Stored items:
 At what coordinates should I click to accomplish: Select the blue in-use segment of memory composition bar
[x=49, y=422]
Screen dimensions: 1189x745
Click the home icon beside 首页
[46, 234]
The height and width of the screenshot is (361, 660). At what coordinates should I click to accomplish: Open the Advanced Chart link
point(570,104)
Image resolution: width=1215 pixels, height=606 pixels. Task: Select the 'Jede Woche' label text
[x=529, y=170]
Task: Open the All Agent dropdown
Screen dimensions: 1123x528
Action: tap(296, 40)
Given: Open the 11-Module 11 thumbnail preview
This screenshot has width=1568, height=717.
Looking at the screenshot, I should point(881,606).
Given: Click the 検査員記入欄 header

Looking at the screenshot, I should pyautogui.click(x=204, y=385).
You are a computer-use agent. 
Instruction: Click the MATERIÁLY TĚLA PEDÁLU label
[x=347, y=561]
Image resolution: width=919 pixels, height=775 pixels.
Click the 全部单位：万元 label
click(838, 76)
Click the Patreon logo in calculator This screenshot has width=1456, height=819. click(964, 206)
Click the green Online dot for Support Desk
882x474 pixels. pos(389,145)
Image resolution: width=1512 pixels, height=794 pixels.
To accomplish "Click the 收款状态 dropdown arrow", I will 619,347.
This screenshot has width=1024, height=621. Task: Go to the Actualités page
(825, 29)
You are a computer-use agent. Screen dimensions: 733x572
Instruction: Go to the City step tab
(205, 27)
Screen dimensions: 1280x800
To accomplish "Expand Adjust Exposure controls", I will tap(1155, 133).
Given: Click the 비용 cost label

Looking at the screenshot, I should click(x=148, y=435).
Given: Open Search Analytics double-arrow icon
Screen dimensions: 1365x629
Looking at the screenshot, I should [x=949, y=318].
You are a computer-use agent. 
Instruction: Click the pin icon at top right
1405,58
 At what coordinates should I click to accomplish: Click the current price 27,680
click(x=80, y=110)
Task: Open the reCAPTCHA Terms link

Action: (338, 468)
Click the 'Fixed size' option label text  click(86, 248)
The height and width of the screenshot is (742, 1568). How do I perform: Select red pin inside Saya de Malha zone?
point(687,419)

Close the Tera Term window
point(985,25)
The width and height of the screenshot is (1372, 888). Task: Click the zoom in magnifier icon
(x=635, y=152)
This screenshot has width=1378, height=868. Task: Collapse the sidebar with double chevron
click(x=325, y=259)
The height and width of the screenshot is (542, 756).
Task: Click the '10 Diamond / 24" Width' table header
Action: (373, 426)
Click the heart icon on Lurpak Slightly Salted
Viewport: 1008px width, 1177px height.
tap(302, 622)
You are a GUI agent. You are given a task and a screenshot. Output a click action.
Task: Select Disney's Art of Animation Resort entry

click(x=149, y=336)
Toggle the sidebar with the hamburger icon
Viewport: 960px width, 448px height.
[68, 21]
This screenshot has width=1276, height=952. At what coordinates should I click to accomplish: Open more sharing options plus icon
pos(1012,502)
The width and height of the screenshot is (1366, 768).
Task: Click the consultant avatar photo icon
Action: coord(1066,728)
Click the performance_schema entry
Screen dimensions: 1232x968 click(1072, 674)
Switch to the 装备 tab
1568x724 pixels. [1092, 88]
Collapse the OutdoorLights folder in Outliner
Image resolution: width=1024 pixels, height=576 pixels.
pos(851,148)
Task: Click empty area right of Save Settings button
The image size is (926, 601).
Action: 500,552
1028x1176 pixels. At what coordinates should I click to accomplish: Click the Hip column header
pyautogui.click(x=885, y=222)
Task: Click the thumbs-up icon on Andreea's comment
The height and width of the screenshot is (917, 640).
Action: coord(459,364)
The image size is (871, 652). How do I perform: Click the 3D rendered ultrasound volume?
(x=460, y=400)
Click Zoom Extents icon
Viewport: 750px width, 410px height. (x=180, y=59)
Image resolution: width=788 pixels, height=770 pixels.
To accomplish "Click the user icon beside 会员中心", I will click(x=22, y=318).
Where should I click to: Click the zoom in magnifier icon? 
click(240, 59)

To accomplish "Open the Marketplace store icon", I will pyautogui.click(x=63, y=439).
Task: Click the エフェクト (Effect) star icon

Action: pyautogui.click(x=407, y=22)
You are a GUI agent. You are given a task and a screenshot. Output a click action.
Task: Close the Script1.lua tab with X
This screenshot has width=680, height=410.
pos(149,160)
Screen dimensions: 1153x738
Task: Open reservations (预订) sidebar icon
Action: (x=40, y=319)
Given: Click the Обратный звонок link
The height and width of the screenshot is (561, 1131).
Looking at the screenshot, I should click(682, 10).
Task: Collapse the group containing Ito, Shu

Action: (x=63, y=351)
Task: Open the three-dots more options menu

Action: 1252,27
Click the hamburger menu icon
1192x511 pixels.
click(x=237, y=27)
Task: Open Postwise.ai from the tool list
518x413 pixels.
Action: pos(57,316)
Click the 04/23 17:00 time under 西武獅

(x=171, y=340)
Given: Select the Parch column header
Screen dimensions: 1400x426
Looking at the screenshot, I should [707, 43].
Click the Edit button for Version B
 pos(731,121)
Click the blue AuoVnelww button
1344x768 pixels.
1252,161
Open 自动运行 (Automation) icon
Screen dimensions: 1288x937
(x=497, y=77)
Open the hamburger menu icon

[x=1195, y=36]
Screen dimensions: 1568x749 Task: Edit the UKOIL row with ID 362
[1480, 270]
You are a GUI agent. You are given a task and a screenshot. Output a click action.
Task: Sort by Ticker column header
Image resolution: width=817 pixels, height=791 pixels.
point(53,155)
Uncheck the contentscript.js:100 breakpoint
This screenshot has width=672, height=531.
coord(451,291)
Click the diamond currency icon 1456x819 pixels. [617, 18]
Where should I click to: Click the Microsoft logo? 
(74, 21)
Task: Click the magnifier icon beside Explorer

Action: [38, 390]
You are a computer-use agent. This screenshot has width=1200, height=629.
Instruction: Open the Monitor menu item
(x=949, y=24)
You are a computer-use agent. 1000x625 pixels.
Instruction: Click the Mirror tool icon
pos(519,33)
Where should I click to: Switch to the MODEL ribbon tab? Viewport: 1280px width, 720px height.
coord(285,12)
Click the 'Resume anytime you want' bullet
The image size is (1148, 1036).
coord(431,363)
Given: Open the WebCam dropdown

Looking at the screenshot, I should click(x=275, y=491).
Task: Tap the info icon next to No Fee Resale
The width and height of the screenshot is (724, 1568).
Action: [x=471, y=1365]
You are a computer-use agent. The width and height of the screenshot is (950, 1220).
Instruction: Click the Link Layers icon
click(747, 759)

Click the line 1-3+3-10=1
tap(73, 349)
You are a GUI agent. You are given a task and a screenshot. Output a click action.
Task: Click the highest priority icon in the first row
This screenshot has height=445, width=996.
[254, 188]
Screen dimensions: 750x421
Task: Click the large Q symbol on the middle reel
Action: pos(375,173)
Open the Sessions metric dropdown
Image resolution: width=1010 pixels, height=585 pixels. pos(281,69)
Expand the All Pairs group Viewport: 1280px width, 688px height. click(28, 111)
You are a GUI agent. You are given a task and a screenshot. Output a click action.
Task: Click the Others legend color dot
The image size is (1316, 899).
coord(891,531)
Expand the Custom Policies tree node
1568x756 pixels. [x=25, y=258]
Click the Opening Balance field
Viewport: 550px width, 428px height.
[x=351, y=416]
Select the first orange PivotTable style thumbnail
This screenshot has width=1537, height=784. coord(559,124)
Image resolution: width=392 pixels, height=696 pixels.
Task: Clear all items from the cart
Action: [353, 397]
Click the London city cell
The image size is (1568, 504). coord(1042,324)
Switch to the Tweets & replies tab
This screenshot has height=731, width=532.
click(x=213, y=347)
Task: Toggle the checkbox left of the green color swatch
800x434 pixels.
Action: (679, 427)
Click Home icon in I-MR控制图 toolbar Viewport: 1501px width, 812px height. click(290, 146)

# REQUIRED ACTION
Wherever the word "Toggle" occurs in the data, copy that whole line.

# ANSWER TO THIS PROBLEM
Toggle the sidebar with the hamburger icon
Task: Toggle the checkbox left of the green color swatch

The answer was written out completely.